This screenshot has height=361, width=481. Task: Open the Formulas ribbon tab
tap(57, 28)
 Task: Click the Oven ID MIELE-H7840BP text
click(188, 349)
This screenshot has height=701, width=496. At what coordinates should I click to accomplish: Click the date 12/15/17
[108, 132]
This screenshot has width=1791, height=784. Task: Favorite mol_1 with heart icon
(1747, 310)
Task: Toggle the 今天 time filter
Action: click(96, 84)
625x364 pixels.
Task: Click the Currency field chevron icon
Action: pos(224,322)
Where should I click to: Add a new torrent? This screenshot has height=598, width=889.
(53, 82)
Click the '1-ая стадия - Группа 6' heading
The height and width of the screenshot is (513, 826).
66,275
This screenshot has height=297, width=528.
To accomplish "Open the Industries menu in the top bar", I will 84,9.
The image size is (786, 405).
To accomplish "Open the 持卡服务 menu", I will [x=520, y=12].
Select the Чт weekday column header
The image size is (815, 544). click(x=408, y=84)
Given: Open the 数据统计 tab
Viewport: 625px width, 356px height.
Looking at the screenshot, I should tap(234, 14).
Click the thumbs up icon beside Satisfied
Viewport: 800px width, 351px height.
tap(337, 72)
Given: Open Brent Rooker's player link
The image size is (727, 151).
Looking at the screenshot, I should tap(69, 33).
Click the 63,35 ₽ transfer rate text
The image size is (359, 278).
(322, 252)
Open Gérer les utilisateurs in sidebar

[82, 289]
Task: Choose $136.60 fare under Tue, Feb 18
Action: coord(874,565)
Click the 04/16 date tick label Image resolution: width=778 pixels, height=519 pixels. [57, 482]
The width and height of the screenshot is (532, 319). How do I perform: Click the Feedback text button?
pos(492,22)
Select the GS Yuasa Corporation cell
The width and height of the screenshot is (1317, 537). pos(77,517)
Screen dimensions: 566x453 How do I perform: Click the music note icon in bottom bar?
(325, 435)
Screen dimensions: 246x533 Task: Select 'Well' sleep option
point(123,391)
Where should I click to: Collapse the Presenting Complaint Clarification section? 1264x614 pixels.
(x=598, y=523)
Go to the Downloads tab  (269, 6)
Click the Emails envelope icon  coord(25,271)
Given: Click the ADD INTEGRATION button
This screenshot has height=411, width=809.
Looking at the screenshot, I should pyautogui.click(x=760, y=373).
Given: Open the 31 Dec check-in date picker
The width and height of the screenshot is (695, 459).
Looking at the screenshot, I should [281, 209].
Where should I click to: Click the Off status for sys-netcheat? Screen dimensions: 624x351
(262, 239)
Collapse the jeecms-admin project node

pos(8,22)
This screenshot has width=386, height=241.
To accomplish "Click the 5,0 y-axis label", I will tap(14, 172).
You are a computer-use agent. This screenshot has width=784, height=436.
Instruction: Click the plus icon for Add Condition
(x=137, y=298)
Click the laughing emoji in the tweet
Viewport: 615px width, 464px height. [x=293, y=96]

※ ※ ※

[Description of the task] Exactly how many lines of the records hold "Given"? Give the number without any words.

[Response to the task] 4